一瞬、その事実に戸惑ったものの、サリーはそこからはいつものようにドリブルしていく。だが引っかかる。なぜ秀徹が自分にボールを寄越したのか。
否、先程言ったパスを出さないというのは正確には事実ではない。どうしても出さなくてはならないというタイミング以外では出さないという意味だ。今回は中盤から秀徹が下がって足元でもらいにいったシーン。そのどうしてものタイミングではない。
さらに驚いたことに、その後CFに配置されていた秀徹はサリーにペナルティエリア内でパスを要求したのだ。ゴールを無理矢理決めるのは大変な場面。彼は自分でもその時なぜ出したかはわからないが、とにかくパスを横へと出した。秀徹はそれをするっと簡単にゴールを決めてしまった。
(あれ、こんなにゴールって簡単に取れたっけ…。)
サリーはゴールセレブレーションを行う秀徹を見てそう思う。現在はリーグ第9節の試合の最中。相手はロンドンブルーズで、簡単な相手ではないはずだった。
ここ数週間、サリーは仲間からの批判やプレッシャーにさらされながら、緊張感を張り詰めさせてゴールを生み出してきた。それが何か弾けたような瞬間だった。その後秀徹はサリーにも近づき、拳を合わせた。
サリーも一瞬は今後彼らと連携してゴールを生み出そうかと考えていた。ここまでの結果は7試合では7ゴール1アシストだが、直近3試合では1ゴールにとどまる。サリーの限界説すら囁かれていた。そんな中で一人で点を取るのはやはり厳しいかもしれないと思い始めていたのだ。
ただその一方で、そうすればやはり出場機会が確保できないかもしれないという不安も渦巻く。チームにとって絶対的でなければ秀徹やマニャといった才気ある選手にポジションを奪われてしまう。

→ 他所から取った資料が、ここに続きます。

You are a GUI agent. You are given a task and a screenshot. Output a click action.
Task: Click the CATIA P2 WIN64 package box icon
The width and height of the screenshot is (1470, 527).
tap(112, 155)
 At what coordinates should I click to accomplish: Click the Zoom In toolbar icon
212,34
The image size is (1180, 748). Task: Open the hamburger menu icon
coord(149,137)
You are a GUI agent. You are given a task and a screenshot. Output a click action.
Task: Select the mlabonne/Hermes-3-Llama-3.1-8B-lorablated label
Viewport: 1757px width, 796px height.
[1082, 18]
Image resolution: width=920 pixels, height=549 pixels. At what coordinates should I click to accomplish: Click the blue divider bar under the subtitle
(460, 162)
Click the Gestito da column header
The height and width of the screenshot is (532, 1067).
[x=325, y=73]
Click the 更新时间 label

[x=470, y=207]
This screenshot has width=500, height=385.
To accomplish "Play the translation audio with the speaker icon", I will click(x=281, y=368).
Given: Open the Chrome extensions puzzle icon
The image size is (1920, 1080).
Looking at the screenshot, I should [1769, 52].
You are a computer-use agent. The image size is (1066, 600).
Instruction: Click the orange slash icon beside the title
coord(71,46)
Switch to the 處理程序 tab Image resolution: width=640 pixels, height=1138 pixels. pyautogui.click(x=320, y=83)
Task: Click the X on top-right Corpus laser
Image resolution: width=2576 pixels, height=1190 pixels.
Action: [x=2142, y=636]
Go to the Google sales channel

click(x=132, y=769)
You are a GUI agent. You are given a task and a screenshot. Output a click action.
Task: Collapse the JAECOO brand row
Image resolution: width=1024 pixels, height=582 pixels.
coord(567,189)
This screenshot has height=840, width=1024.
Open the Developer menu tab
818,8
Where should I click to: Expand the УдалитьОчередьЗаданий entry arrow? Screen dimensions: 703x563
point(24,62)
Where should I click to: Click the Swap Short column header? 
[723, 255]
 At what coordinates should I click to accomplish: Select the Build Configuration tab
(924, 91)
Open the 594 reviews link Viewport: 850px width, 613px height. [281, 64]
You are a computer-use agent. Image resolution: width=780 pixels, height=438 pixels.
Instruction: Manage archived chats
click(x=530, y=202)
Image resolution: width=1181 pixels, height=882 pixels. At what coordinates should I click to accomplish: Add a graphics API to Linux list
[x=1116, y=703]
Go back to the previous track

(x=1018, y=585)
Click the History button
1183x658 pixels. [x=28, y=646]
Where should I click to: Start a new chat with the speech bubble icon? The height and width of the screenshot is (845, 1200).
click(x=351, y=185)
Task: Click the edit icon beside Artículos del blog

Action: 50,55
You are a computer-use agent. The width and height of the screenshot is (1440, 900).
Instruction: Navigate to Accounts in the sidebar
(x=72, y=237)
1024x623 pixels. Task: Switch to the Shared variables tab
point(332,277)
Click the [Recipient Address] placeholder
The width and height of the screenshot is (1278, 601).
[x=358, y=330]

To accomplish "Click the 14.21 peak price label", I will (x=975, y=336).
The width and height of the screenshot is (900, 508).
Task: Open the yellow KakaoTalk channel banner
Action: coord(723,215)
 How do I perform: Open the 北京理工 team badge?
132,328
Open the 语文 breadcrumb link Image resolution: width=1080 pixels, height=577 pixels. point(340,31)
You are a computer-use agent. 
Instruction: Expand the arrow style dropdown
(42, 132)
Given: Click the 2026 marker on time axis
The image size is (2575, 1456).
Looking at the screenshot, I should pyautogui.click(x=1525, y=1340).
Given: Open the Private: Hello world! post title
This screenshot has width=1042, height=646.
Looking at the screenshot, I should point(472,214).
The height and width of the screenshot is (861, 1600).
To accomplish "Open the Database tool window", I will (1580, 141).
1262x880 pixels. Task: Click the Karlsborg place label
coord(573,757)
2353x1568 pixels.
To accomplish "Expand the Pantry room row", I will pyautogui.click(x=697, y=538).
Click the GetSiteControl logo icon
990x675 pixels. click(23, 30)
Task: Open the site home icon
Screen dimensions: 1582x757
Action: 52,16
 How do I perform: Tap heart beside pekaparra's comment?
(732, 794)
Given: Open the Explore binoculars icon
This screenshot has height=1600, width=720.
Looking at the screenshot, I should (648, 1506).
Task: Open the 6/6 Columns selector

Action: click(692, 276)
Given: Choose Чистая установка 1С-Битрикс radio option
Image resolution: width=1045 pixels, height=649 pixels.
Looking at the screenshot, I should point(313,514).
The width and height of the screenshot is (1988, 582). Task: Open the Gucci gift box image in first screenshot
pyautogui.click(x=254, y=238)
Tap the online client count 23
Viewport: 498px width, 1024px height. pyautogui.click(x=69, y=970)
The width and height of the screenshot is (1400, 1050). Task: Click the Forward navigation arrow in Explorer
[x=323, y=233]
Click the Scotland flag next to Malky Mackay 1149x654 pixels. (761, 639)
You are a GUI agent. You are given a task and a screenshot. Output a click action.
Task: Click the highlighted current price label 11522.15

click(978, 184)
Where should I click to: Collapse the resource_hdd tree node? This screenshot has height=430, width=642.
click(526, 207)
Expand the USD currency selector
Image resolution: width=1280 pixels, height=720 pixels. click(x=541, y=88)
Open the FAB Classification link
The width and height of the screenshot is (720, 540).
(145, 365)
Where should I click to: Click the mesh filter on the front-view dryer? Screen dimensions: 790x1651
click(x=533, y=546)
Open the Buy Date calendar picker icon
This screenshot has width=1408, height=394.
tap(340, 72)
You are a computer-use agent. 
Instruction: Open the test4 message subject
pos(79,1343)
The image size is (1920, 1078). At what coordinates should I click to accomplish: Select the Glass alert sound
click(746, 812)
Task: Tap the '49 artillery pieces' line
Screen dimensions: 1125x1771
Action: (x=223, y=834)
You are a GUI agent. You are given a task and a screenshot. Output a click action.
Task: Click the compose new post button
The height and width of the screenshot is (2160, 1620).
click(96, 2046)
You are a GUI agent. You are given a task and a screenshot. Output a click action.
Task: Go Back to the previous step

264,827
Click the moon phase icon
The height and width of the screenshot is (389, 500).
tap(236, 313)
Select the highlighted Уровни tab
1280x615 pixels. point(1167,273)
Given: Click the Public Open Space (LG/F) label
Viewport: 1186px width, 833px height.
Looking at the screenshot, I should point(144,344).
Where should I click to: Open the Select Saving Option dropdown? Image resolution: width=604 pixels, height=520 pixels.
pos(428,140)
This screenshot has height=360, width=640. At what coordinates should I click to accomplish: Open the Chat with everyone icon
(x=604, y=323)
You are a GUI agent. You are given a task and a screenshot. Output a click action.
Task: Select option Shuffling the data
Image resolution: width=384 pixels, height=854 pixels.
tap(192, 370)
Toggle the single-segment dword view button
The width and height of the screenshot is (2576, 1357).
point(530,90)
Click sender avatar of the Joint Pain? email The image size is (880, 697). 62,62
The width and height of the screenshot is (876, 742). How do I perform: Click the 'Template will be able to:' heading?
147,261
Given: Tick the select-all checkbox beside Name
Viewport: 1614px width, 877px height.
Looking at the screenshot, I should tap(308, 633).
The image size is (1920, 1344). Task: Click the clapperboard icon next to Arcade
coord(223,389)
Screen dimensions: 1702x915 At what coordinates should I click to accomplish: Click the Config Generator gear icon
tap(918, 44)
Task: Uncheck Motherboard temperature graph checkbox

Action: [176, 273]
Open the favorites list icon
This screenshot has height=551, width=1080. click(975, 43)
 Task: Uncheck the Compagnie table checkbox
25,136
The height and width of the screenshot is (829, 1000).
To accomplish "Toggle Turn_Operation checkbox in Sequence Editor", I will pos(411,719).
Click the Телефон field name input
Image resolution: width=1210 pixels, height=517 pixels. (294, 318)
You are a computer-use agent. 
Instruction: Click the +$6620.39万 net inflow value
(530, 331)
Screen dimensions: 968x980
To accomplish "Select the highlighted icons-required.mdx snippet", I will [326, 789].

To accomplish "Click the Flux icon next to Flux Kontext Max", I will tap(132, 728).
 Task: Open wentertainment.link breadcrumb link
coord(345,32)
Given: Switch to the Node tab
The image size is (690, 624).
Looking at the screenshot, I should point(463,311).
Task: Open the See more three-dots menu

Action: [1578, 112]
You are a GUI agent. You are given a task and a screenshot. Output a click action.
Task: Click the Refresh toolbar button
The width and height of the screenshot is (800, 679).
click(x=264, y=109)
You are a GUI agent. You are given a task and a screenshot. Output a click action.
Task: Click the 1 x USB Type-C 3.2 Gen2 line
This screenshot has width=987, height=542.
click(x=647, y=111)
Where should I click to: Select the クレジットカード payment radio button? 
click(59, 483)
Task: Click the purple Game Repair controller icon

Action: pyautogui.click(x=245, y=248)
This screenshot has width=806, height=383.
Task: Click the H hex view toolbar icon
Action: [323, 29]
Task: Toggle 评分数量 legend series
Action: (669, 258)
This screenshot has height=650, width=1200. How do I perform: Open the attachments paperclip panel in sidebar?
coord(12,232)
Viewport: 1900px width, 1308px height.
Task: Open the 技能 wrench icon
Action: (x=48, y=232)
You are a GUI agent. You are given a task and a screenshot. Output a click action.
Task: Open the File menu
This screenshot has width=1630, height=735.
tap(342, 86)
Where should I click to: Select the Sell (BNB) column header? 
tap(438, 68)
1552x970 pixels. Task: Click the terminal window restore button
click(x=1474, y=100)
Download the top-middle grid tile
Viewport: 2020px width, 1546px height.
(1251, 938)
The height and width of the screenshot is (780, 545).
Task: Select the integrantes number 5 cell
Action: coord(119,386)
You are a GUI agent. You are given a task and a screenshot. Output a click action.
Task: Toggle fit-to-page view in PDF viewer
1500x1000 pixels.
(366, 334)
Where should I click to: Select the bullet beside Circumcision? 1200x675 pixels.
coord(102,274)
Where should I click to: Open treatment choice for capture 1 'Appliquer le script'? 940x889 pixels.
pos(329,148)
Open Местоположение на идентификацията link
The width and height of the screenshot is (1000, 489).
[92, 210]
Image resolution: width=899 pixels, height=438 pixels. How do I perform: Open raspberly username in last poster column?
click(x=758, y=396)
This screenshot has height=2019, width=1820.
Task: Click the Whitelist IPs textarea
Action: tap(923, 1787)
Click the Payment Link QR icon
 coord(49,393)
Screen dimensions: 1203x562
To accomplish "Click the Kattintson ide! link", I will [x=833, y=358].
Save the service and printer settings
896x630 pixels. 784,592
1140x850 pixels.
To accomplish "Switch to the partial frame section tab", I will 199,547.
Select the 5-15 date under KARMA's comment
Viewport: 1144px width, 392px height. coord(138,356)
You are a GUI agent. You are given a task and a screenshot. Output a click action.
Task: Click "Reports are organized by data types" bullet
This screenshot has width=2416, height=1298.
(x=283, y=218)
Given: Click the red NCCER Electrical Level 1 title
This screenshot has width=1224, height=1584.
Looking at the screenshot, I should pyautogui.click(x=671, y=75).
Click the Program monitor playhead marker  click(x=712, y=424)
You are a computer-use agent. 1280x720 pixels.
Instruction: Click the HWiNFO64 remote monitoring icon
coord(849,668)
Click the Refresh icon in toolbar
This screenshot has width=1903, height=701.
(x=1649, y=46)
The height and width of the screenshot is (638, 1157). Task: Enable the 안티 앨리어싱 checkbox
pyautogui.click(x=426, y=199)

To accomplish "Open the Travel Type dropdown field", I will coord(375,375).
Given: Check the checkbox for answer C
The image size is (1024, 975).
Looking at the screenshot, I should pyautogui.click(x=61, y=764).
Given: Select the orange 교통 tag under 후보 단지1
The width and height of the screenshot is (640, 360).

結局、彼の脳内会議ではこのまま同じようなプレーを続けるという結論に辿り着いた。
1-1で試合は折り返すことになり、ドレッシングルームでコウケーニョはサリーに話しかけた。
「また君か。何の用?」
サリーはまた同じような内容を話されると思い、コウケーニョを避けようとした。が、コウケーニョはそれに食い下がってこう言った。
「いいかムハメド、俺は冬に移籍するだろう。お前も知ってるバルサシティに。すでにクラブ間でも大筋合意しているから後は移籍金の調整だけだ。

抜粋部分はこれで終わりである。